* [Work order]:
Go through the material below and count the lines in which the word "will" occurs; the only output is the number.
%%
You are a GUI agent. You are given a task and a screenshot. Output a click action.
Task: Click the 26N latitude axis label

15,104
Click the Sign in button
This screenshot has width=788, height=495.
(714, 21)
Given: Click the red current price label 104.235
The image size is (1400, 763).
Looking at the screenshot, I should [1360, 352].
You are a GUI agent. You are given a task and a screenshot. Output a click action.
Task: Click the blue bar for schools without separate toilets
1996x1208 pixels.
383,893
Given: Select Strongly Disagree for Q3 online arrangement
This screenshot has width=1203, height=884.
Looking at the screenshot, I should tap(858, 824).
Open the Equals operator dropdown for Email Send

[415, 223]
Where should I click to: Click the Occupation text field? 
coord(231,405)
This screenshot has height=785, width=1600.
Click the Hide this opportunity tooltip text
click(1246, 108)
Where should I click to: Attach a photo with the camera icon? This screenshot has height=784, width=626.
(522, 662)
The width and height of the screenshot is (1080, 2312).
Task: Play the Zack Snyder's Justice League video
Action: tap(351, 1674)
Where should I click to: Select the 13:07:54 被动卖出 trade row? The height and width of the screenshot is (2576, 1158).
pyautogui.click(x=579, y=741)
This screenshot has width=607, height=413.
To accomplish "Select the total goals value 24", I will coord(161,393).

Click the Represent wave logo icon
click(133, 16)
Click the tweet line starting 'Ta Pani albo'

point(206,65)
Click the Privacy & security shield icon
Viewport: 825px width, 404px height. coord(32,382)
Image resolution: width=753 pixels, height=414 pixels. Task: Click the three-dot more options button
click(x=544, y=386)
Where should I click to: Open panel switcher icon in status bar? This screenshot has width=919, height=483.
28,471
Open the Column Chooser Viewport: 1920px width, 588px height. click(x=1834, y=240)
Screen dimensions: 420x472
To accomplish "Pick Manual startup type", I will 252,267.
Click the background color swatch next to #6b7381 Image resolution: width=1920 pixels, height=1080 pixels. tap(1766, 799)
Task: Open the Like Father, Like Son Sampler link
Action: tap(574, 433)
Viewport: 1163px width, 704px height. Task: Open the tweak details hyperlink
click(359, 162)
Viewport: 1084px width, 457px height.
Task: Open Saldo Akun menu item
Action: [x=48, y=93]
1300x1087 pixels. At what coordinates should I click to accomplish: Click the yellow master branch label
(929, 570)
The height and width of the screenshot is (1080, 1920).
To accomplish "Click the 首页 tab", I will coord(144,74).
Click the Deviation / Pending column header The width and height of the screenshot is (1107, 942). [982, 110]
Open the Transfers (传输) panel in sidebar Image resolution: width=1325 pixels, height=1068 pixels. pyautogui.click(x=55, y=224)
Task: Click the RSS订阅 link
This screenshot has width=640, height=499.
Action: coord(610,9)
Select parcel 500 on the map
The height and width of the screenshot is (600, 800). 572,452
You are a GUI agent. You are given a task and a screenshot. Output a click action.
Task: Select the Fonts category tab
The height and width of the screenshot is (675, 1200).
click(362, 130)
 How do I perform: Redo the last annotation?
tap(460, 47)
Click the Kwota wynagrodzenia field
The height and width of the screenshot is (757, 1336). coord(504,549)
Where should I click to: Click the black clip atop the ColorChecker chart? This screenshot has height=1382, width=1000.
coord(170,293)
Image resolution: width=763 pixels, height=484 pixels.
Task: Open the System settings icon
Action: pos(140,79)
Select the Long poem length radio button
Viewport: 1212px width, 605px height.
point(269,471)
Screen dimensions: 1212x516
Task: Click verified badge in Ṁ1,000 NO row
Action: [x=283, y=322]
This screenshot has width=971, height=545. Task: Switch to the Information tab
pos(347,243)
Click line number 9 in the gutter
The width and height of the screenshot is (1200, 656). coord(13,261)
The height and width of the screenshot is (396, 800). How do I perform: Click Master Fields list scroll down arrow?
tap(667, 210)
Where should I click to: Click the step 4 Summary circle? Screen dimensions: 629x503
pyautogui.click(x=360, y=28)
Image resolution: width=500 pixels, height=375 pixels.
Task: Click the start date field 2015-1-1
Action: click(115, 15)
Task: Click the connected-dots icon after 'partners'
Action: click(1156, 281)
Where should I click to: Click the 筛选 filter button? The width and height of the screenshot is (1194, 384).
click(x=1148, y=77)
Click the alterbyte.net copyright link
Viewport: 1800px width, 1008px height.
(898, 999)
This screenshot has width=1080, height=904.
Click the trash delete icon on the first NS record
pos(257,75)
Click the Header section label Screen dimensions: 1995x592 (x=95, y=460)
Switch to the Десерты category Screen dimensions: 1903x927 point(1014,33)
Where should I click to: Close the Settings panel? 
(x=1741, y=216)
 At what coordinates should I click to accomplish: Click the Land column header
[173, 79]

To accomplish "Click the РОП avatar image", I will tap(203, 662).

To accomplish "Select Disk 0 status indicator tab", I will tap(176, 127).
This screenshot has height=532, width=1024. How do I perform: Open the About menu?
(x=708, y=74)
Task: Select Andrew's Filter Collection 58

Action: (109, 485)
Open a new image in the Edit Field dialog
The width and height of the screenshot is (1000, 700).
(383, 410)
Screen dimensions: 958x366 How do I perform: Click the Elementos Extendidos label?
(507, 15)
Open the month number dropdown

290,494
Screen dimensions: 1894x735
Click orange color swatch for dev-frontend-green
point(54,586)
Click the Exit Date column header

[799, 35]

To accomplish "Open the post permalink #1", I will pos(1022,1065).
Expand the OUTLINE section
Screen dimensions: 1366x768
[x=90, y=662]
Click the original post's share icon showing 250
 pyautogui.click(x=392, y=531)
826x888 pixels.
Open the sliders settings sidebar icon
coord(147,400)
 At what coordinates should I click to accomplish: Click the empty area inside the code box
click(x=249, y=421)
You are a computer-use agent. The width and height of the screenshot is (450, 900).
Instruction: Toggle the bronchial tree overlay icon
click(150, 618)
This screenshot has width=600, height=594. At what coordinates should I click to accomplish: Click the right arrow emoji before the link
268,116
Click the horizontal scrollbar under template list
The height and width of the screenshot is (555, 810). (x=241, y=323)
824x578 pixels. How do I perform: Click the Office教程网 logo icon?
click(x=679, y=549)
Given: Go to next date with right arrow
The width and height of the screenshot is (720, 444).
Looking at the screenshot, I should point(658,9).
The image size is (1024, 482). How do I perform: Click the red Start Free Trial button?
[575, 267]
%%
* [Task output]:
6